- [Action item]
Below are records; give the number of their lines that hold the word "computer", and write nothing more.

- [Data to examine]

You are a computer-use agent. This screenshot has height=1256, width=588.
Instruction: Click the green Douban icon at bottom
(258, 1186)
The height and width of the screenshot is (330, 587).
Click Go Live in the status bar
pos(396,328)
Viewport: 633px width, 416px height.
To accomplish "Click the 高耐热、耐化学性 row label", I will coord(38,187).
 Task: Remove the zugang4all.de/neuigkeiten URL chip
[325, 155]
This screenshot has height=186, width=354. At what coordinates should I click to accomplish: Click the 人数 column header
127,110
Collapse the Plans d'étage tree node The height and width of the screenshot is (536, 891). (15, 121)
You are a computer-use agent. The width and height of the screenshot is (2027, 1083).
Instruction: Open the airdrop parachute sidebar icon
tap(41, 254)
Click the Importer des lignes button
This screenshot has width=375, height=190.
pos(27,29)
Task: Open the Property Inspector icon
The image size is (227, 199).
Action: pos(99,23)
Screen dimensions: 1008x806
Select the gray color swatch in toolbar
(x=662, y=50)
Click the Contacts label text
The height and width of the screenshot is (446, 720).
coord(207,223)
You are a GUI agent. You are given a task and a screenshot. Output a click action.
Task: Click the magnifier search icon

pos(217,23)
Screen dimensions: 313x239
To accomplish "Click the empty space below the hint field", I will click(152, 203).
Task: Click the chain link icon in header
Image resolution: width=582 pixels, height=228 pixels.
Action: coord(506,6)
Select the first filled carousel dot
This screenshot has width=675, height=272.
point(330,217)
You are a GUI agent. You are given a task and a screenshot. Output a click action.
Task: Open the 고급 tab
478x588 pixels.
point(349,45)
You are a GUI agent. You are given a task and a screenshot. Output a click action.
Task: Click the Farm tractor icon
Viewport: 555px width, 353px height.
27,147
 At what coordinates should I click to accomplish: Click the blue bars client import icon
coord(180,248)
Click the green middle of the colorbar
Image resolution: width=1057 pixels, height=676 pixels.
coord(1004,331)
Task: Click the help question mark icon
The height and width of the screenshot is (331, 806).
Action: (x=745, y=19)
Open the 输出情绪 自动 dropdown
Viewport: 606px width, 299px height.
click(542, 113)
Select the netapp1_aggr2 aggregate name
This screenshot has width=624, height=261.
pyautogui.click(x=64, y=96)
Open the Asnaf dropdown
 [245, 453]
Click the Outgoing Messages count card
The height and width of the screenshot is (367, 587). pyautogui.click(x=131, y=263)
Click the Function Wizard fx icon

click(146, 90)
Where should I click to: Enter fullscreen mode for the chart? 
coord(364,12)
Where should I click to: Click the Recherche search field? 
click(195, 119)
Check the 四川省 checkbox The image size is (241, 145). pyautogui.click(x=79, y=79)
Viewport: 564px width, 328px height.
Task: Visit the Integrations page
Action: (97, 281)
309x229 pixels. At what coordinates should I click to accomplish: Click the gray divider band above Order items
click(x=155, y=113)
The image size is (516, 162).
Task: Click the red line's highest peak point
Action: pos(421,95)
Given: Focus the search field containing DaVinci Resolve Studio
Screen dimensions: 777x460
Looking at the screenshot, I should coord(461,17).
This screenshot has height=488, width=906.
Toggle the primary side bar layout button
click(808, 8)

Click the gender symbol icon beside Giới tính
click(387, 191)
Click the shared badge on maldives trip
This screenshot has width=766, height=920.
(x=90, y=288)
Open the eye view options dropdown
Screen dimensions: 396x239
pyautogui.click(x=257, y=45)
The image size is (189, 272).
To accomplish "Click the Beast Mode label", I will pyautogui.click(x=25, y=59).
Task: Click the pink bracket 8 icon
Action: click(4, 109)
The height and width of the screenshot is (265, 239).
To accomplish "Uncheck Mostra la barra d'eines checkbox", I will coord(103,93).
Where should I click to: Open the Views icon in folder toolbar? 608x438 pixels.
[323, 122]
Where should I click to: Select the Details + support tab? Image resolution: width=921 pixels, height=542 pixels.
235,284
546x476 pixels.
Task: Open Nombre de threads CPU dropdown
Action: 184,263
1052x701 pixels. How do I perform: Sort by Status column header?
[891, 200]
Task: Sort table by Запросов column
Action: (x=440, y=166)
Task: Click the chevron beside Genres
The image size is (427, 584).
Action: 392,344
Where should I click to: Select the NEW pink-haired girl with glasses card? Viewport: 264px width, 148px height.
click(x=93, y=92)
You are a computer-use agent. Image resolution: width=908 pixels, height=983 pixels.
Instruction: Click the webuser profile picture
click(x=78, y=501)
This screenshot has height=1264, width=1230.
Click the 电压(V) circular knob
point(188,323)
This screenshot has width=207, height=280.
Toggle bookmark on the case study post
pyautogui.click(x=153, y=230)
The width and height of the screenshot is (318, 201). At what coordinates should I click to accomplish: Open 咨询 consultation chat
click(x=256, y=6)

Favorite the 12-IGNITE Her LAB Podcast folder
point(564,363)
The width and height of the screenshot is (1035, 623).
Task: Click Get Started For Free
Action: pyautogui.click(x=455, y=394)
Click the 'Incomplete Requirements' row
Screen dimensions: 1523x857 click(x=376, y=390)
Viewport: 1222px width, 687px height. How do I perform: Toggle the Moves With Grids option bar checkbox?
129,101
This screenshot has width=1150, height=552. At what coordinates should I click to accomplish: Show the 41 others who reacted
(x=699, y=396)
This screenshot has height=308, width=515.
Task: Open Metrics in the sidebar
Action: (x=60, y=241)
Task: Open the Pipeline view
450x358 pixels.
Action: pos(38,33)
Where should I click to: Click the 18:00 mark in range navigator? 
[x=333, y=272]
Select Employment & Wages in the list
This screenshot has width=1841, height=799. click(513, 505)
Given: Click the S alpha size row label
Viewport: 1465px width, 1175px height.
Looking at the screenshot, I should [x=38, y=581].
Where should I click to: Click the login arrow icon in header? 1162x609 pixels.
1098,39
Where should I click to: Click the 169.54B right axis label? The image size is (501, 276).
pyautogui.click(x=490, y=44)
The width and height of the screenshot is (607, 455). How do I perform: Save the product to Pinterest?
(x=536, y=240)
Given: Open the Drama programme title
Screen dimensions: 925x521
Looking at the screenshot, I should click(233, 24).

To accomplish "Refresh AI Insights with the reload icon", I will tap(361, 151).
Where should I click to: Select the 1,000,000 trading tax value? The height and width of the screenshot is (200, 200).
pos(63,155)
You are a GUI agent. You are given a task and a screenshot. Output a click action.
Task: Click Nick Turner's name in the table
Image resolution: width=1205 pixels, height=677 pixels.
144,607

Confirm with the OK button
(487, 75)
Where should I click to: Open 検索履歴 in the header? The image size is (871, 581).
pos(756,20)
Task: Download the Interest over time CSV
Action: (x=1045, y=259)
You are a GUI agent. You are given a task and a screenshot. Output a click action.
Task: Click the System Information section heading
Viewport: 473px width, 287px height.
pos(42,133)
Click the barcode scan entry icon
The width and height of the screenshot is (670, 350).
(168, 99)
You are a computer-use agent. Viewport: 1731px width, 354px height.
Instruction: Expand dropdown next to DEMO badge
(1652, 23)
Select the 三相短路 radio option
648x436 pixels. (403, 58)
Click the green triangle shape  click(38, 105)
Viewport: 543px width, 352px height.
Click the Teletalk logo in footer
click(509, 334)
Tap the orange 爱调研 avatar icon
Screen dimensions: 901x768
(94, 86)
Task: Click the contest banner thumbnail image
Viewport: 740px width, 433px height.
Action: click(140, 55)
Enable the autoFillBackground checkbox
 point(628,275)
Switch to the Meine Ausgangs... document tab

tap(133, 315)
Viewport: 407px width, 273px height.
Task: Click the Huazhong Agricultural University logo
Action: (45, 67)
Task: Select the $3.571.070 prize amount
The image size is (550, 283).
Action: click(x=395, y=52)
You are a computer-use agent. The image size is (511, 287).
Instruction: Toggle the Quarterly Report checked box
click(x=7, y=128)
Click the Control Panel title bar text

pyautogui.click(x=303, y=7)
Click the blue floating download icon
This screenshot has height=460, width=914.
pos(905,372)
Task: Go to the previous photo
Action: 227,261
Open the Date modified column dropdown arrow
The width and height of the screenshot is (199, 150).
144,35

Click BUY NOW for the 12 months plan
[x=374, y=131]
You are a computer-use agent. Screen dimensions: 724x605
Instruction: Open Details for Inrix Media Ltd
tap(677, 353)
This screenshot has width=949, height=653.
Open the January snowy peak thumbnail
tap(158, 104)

- [Answer section]
6